> [Page text]:
╭──

Question

Use series to evaluate the limit.$$\mathop {lim}\limits_{x \to 0} \frac{{1 - cosx}}{{1 + x - {e^x}}}$$

Answer

**step1 Understand Maclaurin Series**

Maclaurin series are a way to represent certain functions as an infinite sum of terms, often looking like a polynomial. These series are particularly useful for approximating function values near zero and for evaluating limits. For this problem, we need the Maclaurin series for $$cos(x)$$ and $$e^x$$. These are standard expansions that approximate the behavior of these functions near $$x=0$$.

$$cos(x) = 1 - \frac{x^2}{2!} + \frac{x^4}{4!} - \frac{x^6}{6!} + \dots$$

$$e^x = 1 + x + \frac{x^2}{2!} + \frac{x^3}{3!} + \frac{x^4}{4!} + \dots$$

Here, $$n!$$ (read as "n factorial") means the product of all positive integers up to $$n$$ (e.g., $$2! = 2 \times 1 = 2$$, $$3! = 3 \times 2 \times 1 = 6$$, $$4! = 4 \times 3 \times 2 \times 1 = 24$$).

**step2 Expand the Numerator using Series**

We substitute the Maclaurin series for $$cos(x)$$ into the numerator of the limit expression, which is $$1 - cos(x)$$.

╰──

> [Provided records]:
╭──

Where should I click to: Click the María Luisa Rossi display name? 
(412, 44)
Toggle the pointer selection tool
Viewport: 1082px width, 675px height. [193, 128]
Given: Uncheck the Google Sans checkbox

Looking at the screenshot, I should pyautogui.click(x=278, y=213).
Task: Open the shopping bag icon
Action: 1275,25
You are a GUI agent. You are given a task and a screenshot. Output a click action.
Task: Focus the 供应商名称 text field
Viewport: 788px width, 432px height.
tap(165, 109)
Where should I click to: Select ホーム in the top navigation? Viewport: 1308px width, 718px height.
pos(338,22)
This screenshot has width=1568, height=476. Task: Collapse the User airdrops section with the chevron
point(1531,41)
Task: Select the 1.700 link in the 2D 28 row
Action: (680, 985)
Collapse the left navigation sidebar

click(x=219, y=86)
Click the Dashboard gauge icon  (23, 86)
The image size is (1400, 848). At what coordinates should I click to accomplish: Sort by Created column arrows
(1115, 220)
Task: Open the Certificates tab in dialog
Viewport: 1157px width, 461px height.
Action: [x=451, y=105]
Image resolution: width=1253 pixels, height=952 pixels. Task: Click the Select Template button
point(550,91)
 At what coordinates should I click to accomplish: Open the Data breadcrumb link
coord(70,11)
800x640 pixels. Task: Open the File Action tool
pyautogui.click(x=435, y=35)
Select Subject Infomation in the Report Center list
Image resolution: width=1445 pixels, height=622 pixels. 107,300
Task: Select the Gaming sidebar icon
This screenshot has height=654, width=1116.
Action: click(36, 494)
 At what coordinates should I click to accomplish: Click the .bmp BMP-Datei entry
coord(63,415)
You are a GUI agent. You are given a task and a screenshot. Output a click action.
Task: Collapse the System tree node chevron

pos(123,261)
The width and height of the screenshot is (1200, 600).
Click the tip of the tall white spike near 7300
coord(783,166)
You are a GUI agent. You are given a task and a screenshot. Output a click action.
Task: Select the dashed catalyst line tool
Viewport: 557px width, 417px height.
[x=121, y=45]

╰──

> [Prompt]: The limit solution works out some factorials as examples. Give each one with the value it is shown to equal.

> [Written response]:
2! = 2 × 1 = 2
3! = 3 × 2 × 1 = 6
4! = 4 × 3 × 2 × 1 = 24